Exit Wounds

Ne Obliviscaris

June 28th, 2002 was a sunny Friday in East Belfast, and it was the last day I wore my school uniform. It was speech day, an annual event which saw boys collect their prizes for their hard work over the year, where some celebrated old boy would come back and give a golly-gosh speech promoting questionable personal qualities, and where the headmaster would gush about the school’s achievements over the year (conveniently omitting less positive things). I won a prize for something, probably Maths or French (but definitely not Chemistry, no).

I didn’t really come close to shedding any tears when I went home and removed my uniform for the final time. An era was over, yes, but my final year at school was not pleasant, much of which was my own doing (nobody was to blame for two months of insomnia though). The result was that a very angry, resentful young man was parachuted into Edinburgh the following September for the purposes of study with a massive chip on his shoulder, and it showed. But maybe he was wrong.

I’ve done a lot of growing up since then and have accepted that bygones should be bygones. I’m actually quite proud of what a few of the guys I went to school with have achieved in this last decade: Alex Woods rowed in this year’s boat race (albeit unsuccessfully, and with a health scare to boot); Neil McComb has done quite well as a second row and appeared for Ulster on a few occasions; John Andress, who had been a pretty nifty scrum half, is now a prop in the English Premiership; Matthew Acheson, the head boy, got an organ scholarship at Oxford; Ally Lamont helped found a successful hockey club in Glasgow; Chris Walker is a music mogul in New York; and many of the guys are successful lawyers, vets, linguists, and doctors. Great guys all.

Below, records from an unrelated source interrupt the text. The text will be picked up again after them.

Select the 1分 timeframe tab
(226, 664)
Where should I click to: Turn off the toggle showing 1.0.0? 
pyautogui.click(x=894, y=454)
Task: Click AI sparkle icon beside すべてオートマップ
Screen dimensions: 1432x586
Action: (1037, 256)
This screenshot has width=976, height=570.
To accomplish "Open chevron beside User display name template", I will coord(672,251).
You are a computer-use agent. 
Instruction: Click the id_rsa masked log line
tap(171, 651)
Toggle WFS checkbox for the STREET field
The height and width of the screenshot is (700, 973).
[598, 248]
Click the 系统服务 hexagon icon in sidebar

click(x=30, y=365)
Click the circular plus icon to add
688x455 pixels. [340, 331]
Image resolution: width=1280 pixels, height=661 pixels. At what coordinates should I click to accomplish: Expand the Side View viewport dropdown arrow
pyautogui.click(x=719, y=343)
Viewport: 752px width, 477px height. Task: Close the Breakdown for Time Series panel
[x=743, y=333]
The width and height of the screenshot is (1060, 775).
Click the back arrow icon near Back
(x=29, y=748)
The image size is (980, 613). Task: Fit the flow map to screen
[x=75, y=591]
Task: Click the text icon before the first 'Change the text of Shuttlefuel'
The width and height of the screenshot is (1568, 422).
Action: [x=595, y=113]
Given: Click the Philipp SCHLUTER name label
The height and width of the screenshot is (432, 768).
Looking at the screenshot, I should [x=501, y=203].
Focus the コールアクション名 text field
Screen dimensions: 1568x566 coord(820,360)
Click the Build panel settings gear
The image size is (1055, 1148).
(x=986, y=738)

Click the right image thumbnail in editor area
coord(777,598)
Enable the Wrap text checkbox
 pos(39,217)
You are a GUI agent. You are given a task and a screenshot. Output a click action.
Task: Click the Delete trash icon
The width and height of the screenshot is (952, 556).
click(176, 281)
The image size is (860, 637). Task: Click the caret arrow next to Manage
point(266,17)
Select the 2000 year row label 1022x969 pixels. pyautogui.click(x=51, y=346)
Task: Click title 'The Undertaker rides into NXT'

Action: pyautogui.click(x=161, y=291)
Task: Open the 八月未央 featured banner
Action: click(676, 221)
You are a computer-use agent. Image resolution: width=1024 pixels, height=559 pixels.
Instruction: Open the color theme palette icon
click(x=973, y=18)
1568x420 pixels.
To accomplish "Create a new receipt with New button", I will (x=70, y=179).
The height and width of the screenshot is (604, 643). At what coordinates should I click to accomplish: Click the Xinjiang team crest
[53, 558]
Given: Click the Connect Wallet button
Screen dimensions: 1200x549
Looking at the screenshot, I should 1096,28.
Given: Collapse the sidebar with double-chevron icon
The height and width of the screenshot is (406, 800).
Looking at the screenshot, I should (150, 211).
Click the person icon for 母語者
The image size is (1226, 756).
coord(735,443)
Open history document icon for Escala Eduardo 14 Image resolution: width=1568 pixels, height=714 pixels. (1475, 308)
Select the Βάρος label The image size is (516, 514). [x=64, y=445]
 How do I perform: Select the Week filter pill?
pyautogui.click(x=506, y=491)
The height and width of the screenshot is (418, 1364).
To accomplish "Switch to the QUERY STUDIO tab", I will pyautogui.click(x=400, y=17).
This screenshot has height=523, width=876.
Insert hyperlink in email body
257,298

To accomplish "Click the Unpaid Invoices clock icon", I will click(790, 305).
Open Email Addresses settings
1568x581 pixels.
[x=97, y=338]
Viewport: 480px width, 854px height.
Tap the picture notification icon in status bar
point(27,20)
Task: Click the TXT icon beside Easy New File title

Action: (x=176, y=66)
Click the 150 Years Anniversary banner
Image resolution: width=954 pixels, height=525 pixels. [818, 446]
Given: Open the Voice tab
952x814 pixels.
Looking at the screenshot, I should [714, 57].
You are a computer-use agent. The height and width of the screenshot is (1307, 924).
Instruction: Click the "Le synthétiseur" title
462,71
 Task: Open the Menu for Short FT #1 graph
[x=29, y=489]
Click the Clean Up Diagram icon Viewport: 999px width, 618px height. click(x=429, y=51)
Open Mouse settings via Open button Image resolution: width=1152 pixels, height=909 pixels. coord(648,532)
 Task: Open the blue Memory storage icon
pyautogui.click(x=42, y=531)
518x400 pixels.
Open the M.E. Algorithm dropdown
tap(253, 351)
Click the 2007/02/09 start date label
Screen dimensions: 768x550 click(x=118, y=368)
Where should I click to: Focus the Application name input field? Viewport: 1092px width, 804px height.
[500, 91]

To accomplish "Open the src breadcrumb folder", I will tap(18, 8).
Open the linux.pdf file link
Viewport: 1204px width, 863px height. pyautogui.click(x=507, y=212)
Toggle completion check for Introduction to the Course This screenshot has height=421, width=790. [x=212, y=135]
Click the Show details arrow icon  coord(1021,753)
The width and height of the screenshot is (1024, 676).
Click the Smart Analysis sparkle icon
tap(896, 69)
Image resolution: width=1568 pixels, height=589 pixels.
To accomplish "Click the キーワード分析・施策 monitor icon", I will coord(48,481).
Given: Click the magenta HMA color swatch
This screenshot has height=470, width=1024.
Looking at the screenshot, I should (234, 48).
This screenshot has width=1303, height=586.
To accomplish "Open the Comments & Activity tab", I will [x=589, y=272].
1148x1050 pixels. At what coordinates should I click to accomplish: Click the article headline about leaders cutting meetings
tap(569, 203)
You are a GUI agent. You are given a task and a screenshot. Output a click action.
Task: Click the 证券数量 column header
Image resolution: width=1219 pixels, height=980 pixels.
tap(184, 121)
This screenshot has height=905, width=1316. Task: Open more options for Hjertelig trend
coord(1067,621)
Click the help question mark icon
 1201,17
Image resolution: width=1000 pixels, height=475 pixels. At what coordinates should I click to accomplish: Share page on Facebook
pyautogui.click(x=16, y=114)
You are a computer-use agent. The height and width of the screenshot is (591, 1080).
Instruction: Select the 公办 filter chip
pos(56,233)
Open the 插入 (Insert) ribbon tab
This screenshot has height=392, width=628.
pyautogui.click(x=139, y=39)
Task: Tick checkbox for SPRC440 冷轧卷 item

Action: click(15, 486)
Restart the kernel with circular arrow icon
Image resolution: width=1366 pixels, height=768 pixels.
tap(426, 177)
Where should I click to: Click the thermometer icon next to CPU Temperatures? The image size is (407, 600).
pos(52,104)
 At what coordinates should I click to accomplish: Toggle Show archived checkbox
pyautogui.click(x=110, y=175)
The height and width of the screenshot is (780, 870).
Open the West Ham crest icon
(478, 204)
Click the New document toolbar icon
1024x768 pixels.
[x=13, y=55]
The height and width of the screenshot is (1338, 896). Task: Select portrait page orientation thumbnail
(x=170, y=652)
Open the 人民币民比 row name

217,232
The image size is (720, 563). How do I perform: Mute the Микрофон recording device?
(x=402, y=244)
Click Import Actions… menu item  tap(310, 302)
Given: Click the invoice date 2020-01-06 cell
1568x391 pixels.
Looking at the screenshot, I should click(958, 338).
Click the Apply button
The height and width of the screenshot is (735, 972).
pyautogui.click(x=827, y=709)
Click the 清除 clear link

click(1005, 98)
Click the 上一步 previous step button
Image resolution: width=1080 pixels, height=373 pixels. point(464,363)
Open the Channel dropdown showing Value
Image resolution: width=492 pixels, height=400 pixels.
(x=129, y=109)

Reflecting on my own time at school, my personal highlights were finishing 92nd out of 93 in the 3rd year cross country race (a result of which I am still proud; I’m sure Andrew Given still regrets stopping off for a smoke to this day), qualifying for the sports day javelin final in Upper 6th with a throw of a mighty 6 inches, and scoring a whopping two tries in a less-than-dazzling career as a prop forward for the U14 C XV (all the more impressive given that I did not actually know the rules of rugby at the time), legendary teachers such as Mr Knox (French), Mr Cathcart, Mr Caves, Miss Dunn/Mrs McLeod (all maths), Mr Taylor (legendary not for being a decent Physics teacher, but for being the weekend UTV newsreader), Mr McDowell (Chemistry) and Mr McKee (Physics).

By all accounts, the place has changed a great deal since then. The prep school has gone, many of the teachers I listed above have retired, “prayers” is now called “assembly”, fire regulations mean that the whole school can’t gather for the remembrance service, and they don’t teach Latin any more (I do genuinely think this is a shame, but that’s a discussion for another time). Such things are inevitable though, and you can’t expect everything to stay the same.

But you know what? It was great. Yeah it wasn’t fun all the time, but it was great, and I wouldn’t change it now. Well, maybe I’d bother learning the rules of rugby…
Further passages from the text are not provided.